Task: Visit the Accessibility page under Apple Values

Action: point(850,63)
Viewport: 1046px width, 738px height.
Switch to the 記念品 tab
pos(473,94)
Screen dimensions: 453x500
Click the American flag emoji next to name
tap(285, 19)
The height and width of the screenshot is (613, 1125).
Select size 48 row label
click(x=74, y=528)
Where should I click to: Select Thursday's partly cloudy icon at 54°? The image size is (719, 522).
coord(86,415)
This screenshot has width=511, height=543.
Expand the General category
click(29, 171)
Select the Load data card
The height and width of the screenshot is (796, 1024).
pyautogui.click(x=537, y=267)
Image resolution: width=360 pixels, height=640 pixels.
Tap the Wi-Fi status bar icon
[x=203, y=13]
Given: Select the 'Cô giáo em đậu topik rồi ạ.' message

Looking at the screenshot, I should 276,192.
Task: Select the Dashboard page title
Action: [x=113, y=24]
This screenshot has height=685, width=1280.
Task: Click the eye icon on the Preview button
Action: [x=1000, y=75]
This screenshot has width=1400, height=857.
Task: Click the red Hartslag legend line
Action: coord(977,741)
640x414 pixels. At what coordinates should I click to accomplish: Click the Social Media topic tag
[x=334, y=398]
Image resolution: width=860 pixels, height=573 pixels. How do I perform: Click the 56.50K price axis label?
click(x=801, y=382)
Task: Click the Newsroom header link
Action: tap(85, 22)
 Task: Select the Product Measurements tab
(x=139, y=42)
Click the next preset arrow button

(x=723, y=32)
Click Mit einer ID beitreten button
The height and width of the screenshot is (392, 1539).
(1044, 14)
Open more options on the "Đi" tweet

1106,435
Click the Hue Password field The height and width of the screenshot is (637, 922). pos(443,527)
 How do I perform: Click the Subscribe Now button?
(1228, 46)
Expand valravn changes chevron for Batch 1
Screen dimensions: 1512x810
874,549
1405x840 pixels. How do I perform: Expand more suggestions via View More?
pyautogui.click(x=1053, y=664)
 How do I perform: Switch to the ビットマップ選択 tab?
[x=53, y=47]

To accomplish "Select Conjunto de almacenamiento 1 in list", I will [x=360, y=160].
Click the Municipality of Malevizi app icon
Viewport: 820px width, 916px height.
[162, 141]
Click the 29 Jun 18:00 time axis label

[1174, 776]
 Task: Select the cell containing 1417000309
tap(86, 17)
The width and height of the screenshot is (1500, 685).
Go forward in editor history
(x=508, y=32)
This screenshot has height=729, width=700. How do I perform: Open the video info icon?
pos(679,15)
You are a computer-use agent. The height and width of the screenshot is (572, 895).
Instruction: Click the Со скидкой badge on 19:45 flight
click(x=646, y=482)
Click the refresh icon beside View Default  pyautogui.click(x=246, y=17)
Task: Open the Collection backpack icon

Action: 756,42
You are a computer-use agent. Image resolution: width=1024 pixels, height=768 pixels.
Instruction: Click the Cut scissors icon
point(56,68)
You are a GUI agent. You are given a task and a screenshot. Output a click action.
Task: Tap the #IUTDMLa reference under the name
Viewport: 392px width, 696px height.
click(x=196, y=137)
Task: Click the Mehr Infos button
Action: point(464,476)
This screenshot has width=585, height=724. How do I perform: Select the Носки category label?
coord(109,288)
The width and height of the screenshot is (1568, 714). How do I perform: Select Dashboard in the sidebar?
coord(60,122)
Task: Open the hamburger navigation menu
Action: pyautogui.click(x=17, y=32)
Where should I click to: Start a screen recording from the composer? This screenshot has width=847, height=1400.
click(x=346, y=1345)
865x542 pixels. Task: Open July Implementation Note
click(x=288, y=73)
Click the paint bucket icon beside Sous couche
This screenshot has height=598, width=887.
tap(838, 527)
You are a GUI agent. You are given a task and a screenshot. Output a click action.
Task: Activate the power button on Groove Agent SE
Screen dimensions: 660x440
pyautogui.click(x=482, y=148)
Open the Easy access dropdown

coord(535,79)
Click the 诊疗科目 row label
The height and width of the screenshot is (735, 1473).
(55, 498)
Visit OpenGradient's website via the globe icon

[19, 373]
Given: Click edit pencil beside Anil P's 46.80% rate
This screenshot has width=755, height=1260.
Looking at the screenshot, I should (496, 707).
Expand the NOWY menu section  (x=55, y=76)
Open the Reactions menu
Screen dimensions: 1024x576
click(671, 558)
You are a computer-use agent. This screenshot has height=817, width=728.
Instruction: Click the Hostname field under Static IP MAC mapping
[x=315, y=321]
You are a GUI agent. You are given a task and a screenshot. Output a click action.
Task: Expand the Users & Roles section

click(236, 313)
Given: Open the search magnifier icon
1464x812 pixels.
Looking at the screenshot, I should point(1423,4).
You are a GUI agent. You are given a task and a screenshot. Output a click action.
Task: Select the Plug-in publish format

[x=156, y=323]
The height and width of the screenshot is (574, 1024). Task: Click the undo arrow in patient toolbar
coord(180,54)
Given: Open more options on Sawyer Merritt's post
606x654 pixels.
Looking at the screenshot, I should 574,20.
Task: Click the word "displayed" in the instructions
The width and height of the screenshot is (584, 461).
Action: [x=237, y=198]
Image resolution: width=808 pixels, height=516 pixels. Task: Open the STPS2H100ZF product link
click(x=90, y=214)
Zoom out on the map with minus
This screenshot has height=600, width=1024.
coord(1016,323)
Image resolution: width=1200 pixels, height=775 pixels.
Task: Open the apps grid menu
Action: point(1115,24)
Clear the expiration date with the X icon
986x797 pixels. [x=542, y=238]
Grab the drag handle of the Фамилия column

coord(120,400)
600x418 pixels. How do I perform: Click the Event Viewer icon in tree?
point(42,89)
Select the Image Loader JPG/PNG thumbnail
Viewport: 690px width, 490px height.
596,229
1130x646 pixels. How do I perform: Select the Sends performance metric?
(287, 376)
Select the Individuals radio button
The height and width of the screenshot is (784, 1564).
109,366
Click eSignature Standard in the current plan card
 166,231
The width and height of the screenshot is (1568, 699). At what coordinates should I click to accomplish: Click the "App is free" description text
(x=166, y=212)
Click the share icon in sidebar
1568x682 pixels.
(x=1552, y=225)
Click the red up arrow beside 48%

□ □ □ □ □

_Instructions to follow_.
Exactly reproduce the entries in their entirety.

_Task response_.
Task: Visit the Accessibility page under Apple Values

Action: point(850,63)
Viewport: 1046px width, 738px height.
Switch to the 記念品 tab
pos(473,94)
Screen dimensions: 453x500
Click the American flag emoji next to name
tap(285, 19)
The height and width of the screenshot is (613, 1125).
Select size 48 row label
click(x=74, y=528)
Where should I click to: Select Thursday's partly cloudy icon at 54°? The image size is (719, 522).
coord(86,415)
This screenshot has width=511, height=543.
Expand the General category
click(29, 171)
Select the Load data card
The height and width of the screenshot is (796, 1024).
pyautogui.click(x=537, y=267)
Image resolution: width=360 pixels, height=640 pixels.
Tap the Wi-Fi status bar icon
[x=203, y=13]
Given: Select the 'Cô giáo em đậu topik rồi ạ.' message

Looking at the screenshot, I should 276,192.
Task: Select the Dashboard page title
Action: [x=113, y=24]
This screenshot has height=685, width=1280.
Task: Click the eye icon on the Preview button
Action: [x=1000, y=75]
This screenshot has width=1400, height=857.
Task: Click the red Hartslag legend line
Action: coord(977,741)
640x414 pixels. At what coordinates should I click to accomplish: Click the Social Media topic tag
[x=334, y=398]
Image resolution: width=860 pixels, height=573 pixels. How do I perform: Click the 56.50K price axis label?
click(x=801, y=382)
Task: Click the Newsroom header link
Action: tap(85, 22)
 Task: Select the Product Measurements tab
(x=139, y=42)
Click the next preset arrow button

(x=723, y=32)
Click Mit einer ID beitreten button
The height and width of the screenshot is (392, 1539).
(1044, 14)
Open more options on the "Đi" tweet

1106,435
Click the Hue Password field The height and width of the screenshot is (637, 922). pos(443,527)
 How do I perform: Click the Subscribe Now button?
(1228, 46)
Expand valravn changes chevron for Batch 1
Screen dimensions: 1512x810
874,549
1405x840 pixels. How do I perform: Expand more suggestions via View More?
pyautogui.click(x=1053, y=664)
 How do I perform: Switch to the ビットマップ選択 tab?
[x=53, y=47]

To accomplish "Select Conjunto de almacenamiento 1 in list", I will [x=360, y=160].
Click the Municipality of Malevizi app icon
Viewport: 820px width, 916px height.
[162, 141]
Click the 29 Jun 18:00 time axis label

[1174, 776]
 Task: Select the cell containing 1417000309
tap(86, 17)
The width and height of the screenshot is (1500, 685).
Go forward in editor history
(x=508, y=32)
This screenshot has height=729, width=700. How do I perform: Open the video info icon?
pos(679,15)
You are a computer-use agent. The height and width of the screenshot is (572, 895).
Instruction: Click the Со скидкой badge on 19:45 flight
click(x=646, y=482)
Click the refresh icon beside View Default  pyautogui.click(x=246, y=17)
Task: Open the Collection backpack icon

Action: 756,42
You are a computer-use agent. Image resolution: width=1024 pixels, height=768 pixels.
Instruction: Click the Cut scissors icon
point(56,68)
You are a GUI agent. You are given a task and a screenshot. Output a click action.
Task: Tap the #IUTDMLa reference under the name
Viewport: 392px width, 696px height.
click(x=196, y=137)
Task: Click the Mehr Infos button
Action: point(464,476)
This screenshot has width=585, height=724. How do I perform: Select the Носки category label?
coord(109,288)
The width and height of the screenshot is (1568, 714). How do I perform: Select Dashboard in the sidebar?
coord(60,122)
Task: Open the hamburger navigation menu
Action: pyautogui.click(x=17, y=32)
Where should I click to: Start a screen recording from the composer? This screenshot has width=847, height=1400.
click(x=346, y=1345)
865x542 pixels. Task: Open July Implementation Note
click(x=288, y=73)
Click the paint bucket icon beside Sous couche
This screenshot has height=598, width=887.
tap(838, 527)
You are a GUI agent. You are given a task and a screenshot. Output a click action.
Task: Activate the power button on Groove Agent SE
Screen dimensions: 660x440
pyautogui.click(x=482, y=148)
Open the Easy access dropdown

coord(535,79)
Click the 诊疗科目 row label
The height and width of the screenshot is (735, 1473).
(55, 498)
Visit OpenGradient's website via the globe icon

[19, 373]
Given: Click edit pencil beside Anil P's 46.80% rate
This screenshot has width=755, height=1260.
Looking at the screenshot, I should (496, 707).
Expand the NOWY menu section  (x=55, y=76)
Open the Reactions menu
Screen dimensions: 1024x576
click(671, 558)
You are a computer-use agent. This screenshot has height=817, width=728.
Instruction: Click the Hostname field under Static IP MAC mapping
[x=315, y=321]
You are a GUI agent. You are given a task and a screenshot. Output a click action.
Task: Expand the Users & Roles section

click(236, 313)
Given: Open the search magnifier icon
1464x812 pixels.
Looking at the screenshot, I should point(1423,4).
You are a GUI agent. You are given a task and a screenshot. Output a click action.
Task: Select the Plug-in publish format

[x=156, y=323]
The height and width of the screenshot is (574, 1024). Task: Click the undo arrow in patient toolbar
coord(180,54)
Given: Open more options on Sawyer Merritt's post
606x654 pixels.
Looking at the screenshot, I should 574,20.
Task: Click the word "displayed" in the instructions
The width and height of the screenshot is (584, 461).
Action: [x=237, y=198]
Image resolution: width=808 pixels, height=516 pixels. Task: Open the STPS2H100ZF product link
click(x=90, y=214)
Zoom out on the map with minus
This screenshot has height=600, width=1024.
coord(1016,323)
Image resolution: width=1200 pixels, height=775 pixels.
Task: Open the apps grid menu
Action: point(1115,24)
Clear the expiration date with the X icon
986x797 pixels. [x=542, y=238]
Grab the drag handle of the Фамилия column

coord(120,400)
600x418 pixels. How do I perform: Click the Event Viewer icon in tree?
point(42,89)
Select the Image Loader JPG/PNG thumbnail
Viewport: 690px width, 490px height.
596,229
1130x646 pixels. How do I perform: Select the Sends performance metric?
(287, 376)
Select the Individuals radio button
The height and width of the screenshot is (784, 1564).
109,366
Click eSignature Standard in the current plan card
 166,231
The width and height of the screenshot is (1568, 699). At what coordinates should I click to accomplish: Click the "App is free" description text
(x=166, y=212)
Click the share icon in sidebar
1568x682 pixels.
(x=1552, y=225)
Click the red up arrow beside 48%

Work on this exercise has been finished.